Following his death, former Phenix City School Superintendent Larry DiChiara spoke out about the death of Copeland, saying he experienced “dark days” after the first story was published.
“I am so angry right now and heartbroken. I witnessed a good man be publicly ridiculed and crucified over the last few days…to the point that he just took his own life today,” he wrote in a post on Facebook. “I knew he was suffering so I reached out to him yesterday and offered him support and encouragement. He was appreciative and acknowledged that he had been going through some ‘dark days’ over the last few days. I just want to ask you people who thought it humorous to publicly ridicule him, ‘Are you happy now?’”
“What crime did he commit?” he asked. “Some of you people make me sick. I hope you are really proud. For our brother, F.L. Bubba Copeland, May God bless your soul and forgive those who took pleasure in your suffering. They should all be ashamed!”
“His son is really having a hard time with it. His teenage son is taking it pretty tough,” he added.
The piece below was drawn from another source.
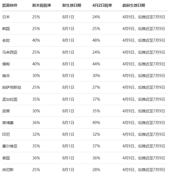Click the 48% rate in the 老挝 row

(x=96, y=40)
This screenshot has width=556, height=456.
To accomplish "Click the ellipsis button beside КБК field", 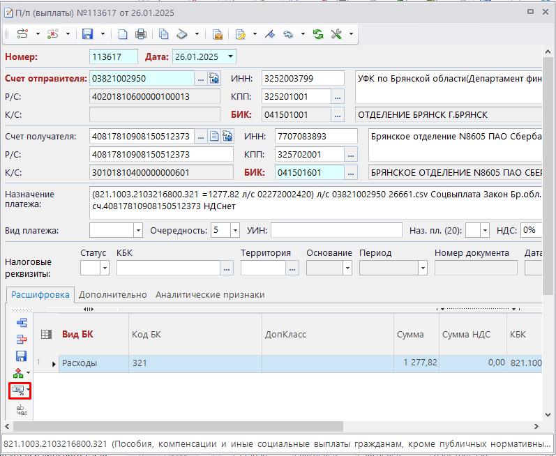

Mr DiChiara also blamed Copeland’s death on those who mocked, and continued to ridicule, the late mayor.
Lee County Sheriff Jay Jones said he also reached out to Copeland following the backlash he received. “It was a friend calling a friend,” Mr Jones said. “Let’s just say he was concerned about the article. I think ‘upset’ would be a good way of putting it.”
He described Copeland’s death as “tragic”.
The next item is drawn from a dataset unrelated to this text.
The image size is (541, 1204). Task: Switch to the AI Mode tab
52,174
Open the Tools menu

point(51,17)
Before his death, Copeland reportedly told parishioners that the story didn’t show “who or what I am,” adding that it would “not cause my life to change”.
“This will not waver my devotion to my family, serving my city, serving my church,” Copeland said ahead of his last sermon on 1 November.
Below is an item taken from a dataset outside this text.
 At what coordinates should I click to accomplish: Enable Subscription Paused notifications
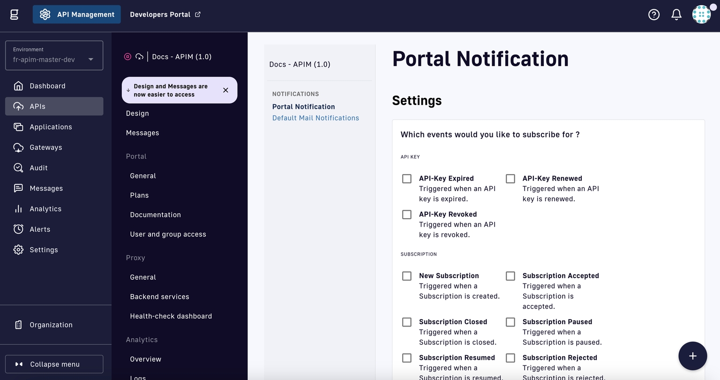click(510, 322)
Copeland said he had been the target of an “internet attack” and that “a lot of things were taken out of context”.
“Hundreds and hundreds and hundreds and hundreds of people” had offered support, he said.
“Yes, I have taken pictures with my wife in the privacy of our home in an attempt of humour because I know I’m not a handsome man nor a beautiful woman, either,” he added. “I apologize for any embarrassment caused by my private, personal life.”
The pastor is survived by his son and two daughters and his wife, according to an obituary posted on his church’s Facebook page.
If you are experiencing feelings of distress and isolation, or are struggling to cope, The Samaritans offers support; you can speak to someone for free over the phone, in confidence, on 116 123 (UK and ROI), email email@example.com, or visit the Samaritans website to find details of your nearest branch.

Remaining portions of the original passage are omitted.